To jump-start my writing again, I decided to use an exercise I recall from Barbara DeMarco-Barrett’s wonderful writing book, Pen on Fire. I got the book a few years ago to help me develop a habit of writing, and it went fabulously until I hit a major depressive episode and my life went off the rails. But that’s another story.
The exercise is to use a picture postcard as writing prompt/inspiration. (I’d cite chapter and verse, but I can’t lay my hands on the book at the moment.) Not having a stack of picture postcards handy, I decided my collection of tarot card decks might work just as well.
The last few days I’ve been using the Kitty Kahane tarot, a cartoonish sort of deck with a simple but unusual color scheme. Today I turned up the Wheel of Fortune card, and writing about it led me to some interesting insights.

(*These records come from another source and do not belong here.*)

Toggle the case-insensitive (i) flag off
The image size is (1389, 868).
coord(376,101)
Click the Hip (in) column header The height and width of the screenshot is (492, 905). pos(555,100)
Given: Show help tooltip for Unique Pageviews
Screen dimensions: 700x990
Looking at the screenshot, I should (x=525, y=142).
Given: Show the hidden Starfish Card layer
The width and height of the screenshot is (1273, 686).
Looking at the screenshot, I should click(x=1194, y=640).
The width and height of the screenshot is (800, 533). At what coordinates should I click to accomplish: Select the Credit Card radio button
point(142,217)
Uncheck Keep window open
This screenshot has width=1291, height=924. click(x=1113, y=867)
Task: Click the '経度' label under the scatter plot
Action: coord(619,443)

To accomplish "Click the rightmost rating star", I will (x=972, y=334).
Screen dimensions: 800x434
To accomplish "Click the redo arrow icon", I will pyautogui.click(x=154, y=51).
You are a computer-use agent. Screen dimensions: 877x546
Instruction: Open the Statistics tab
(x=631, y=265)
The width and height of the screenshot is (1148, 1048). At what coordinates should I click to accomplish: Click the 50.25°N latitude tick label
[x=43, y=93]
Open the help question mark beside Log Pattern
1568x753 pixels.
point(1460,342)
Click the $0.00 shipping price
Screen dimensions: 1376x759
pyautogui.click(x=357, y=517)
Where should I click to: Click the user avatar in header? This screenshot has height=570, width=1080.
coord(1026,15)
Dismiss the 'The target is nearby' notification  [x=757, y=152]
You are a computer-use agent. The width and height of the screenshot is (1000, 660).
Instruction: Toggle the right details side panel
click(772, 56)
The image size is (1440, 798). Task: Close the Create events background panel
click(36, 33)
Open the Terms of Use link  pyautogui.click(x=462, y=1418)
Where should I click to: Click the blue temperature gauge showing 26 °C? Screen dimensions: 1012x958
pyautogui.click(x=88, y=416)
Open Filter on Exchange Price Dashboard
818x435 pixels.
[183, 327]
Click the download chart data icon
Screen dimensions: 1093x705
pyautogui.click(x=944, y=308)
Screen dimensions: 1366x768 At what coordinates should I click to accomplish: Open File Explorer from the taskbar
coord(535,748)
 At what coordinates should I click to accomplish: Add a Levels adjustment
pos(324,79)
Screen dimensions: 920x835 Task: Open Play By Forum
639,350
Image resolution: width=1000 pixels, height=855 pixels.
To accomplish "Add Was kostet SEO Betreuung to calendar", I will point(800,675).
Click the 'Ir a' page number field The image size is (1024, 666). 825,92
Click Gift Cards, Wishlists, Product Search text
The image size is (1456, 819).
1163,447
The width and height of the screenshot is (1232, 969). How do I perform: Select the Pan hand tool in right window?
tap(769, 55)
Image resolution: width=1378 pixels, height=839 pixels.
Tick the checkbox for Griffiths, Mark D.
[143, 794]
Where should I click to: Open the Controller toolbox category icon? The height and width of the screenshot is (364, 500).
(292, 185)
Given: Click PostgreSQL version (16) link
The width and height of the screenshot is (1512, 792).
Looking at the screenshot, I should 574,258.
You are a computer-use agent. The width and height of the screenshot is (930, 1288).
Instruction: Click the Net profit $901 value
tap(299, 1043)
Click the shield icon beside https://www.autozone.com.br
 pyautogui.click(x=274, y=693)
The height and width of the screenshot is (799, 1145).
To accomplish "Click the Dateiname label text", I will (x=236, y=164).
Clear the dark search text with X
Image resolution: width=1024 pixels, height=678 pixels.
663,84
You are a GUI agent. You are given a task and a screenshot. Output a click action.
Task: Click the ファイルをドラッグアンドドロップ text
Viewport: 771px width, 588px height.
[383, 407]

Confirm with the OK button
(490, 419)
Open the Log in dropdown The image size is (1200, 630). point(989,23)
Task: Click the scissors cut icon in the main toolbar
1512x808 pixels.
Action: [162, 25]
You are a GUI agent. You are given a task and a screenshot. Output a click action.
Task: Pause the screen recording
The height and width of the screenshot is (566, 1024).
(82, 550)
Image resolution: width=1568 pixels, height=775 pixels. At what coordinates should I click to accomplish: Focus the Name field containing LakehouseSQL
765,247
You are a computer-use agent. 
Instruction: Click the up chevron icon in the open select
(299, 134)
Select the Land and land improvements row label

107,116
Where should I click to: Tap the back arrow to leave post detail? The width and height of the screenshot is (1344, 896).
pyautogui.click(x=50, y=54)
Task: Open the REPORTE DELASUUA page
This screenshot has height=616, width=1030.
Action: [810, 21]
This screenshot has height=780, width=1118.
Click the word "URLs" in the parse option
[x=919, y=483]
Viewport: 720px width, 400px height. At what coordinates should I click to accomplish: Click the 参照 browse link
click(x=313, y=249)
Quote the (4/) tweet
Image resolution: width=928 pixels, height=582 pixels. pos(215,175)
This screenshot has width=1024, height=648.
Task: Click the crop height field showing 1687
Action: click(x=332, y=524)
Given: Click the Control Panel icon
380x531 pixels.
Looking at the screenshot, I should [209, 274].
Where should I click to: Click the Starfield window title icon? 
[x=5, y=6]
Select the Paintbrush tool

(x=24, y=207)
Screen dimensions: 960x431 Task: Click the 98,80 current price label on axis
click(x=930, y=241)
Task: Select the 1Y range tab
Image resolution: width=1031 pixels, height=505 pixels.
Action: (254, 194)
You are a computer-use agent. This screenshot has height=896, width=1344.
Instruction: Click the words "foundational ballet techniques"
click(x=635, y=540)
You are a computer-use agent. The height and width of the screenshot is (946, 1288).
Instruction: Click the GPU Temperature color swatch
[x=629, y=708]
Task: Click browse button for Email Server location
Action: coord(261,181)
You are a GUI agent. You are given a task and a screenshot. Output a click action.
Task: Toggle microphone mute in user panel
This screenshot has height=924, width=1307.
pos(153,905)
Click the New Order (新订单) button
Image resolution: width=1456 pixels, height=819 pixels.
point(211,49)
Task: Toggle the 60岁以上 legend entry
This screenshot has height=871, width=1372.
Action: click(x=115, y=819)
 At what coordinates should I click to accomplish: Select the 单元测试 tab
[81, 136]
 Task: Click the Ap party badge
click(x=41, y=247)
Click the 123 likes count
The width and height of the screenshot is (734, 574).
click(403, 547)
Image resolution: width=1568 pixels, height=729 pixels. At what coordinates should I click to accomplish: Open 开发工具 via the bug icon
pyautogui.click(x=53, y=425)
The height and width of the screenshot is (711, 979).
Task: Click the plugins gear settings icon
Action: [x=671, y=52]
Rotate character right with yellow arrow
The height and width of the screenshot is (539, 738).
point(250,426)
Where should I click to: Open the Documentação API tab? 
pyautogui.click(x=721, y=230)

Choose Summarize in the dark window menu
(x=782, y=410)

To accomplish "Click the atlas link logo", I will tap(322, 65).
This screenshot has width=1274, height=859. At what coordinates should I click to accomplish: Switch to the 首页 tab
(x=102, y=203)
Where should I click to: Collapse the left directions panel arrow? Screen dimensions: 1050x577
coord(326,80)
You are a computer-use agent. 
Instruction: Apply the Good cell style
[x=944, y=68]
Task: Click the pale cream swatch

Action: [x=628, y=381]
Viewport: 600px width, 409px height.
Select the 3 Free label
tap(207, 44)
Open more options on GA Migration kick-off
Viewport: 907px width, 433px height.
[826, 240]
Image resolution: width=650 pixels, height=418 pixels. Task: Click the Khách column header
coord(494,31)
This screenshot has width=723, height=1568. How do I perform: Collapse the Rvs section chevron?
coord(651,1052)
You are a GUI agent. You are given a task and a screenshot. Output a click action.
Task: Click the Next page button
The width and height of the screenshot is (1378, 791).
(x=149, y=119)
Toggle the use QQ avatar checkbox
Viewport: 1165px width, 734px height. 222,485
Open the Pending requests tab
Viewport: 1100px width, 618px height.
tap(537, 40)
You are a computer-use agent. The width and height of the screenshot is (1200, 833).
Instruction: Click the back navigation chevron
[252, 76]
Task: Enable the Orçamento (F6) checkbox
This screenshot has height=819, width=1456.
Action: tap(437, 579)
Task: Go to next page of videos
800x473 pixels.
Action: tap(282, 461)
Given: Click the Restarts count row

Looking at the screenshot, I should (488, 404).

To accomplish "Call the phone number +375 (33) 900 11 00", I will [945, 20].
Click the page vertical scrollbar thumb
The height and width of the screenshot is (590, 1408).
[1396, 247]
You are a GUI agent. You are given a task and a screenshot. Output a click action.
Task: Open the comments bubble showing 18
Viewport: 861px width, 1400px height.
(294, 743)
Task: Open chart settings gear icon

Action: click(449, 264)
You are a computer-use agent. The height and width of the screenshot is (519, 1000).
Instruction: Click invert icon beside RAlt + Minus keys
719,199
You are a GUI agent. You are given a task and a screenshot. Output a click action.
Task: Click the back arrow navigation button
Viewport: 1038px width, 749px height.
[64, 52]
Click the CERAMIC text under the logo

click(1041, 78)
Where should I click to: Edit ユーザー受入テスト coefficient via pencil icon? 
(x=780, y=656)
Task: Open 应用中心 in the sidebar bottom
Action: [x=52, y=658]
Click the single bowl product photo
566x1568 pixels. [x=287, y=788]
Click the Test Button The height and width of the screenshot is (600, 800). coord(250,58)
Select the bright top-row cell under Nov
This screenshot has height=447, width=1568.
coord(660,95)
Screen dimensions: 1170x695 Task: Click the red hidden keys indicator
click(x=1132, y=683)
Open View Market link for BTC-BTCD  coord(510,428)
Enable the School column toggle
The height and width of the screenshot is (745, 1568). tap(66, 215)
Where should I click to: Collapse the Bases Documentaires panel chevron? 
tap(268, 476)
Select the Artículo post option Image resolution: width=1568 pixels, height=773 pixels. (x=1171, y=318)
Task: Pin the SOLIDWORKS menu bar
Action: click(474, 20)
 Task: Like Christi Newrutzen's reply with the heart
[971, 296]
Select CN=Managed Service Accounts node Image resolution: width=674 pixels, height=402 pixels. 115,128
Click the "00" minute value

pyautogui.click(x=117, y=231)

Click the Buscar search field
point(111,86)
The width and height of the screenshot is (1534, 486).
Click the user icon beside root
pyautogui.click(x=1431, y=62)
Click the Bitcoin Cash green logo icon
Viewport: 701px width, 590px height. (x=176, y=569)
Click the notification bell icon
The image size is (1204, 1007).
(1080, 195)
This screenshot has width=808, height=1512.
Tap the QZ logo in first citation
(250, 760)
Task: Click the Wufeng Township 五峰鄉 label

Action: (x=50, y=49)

The Wheel of Fortune card bears certain resemblances to the The World card. Both belong to the Major Arcana, a series of 22 cards that stand for major forces that act in our lives. The Wheel of Fortune is the eleventh card in this series, and The World is the twenty-second, so it’s not too much of a stretch to imagine they might be related.
In the corners of the card stand the four symbols of the evangelists. The eight spokes of the wheel might be seen to correspond to the four quarters and four cross-quarters of the year. The hand on the right side of the wheel could be either stopping the movement of the wheel or preparing to spin it. The sphinx on top of the wheel represents wisdom; the sword she holds represents choice and decision. The snake can be a symbol of temptation, though it is also a symbol of renewal and healing. (It almost seems to be tickling the demon’s rear end with its tongue, which makes me laugh.) In bearing the wheel, the demon at the bottom might be serving out some kind of punishment.
The visual movement in the image is from the right, through the hand up to the top of the wheel, where wisdom presides, slithering down the left side with the serpent, to the belaboring demon below. The bad news, no doubt, is that this is the normal progression of things: we start out knowing what we’re about, but succumb to temptation and soon find ourselves toiling beneath the weight of our choices and their consequences. The good news is that the wheel keeps turning. Whether the hand on the wheel is our own or that of the Divine, the wheel has the potential to bring us up again to the top, hopefully the wiser for our experience at the bottom.
The booklet that accompanies the deck has this to say about the card: Much that happens to you is beyond your control. Let your life surprise you!
I rather like thinking about it that way.
(Kitty Kahane Tarot by Kitty Kahane, text by Lilo Schwarz, translated by Charles Warcup, AGMueller Urania, 2006.)